(Stored records)
BEGIN
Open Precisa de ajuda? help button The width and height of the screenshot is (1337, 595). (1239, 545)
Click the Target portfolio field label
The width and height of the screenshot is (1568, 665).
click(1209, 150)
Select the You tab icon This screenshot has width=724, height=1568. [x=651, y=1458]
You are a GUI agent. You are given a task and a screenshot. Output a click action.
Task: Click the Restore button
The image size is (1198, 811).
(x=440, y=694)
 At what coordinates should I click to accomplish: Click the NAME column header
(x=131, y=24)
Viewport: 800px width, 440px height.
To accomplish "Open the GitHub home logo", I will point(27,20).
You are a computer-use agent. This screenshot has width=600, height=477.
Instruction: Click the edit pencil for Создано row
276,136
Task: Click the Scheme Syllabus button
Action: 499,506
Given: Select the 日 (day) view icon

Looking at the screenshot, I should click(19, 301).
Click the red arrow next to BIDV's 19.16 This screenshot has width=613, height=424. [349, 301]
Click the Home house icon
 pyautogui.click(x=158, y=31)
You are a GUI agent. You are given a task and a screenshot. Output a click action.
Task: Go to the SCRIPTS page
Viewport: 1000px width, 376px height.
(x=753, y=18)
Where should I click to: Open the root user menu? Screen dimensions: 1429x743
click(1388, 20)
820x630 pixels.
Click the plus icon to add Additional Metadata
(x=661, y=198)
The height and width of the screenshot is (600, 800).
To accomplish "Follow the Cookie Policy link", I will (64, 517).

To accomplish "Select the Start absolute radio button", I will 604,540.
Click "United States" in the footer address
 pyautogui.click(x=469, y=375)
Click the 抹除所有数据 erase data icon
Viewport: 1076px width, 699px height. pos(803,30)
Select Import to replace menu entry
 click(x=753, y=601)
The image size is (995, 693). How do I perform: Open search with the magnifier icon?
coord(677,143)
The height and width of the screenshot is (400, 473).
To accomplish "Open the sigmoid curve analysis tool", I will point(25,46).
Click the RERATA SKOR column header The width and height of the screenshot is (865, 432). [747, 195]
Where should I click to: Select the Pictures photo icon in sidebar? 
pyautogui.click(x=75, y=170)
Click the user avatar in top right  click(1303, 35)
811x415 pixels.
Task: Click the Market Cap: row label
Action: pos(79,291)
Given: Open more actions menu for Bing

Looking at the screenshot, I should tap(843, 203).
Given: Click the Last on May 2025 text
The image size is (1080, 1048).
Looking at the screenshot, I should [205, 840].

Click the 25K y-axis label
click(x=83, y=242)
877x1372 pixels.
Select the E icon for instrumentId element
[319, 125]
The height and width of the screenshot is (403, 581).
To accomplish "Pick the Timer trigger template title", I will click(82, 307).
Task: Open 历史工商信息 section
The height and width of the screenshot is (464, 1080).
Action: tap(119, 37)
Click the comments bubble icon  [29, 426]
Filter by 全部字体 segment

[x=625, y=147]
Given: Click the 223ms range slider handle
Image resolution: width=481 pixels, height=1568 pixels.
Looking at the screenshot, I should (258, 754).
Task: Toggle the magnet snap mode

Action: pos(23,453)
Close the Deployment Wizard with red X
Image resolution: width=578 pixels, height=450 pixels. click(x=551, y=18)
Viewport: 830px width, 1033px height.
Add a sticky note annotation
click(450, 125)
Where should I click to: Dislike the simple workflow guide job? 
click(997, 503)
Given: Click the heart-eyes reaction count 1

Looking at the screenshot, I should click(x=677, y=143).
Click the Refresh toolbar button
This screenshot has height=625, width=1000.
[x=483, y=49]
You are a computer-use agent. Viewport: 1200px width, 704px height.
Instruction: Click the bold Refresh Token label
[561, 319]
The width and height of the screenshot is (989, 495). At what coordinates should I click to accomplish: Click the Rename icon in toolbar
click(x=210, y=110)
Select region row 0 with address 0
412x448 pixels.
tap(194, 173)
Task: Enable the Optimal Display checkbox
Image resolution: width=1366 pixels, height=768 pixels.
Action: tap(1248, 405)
END
■ **Task goal**
Using the data above, return each line that includes the word "point".

■ **Solution to this task**
To accomplish "Open the GitHub home logo", I will point(27,20).
To accomplish "Open the sigmoid curve analysis tool", I will point(25,46).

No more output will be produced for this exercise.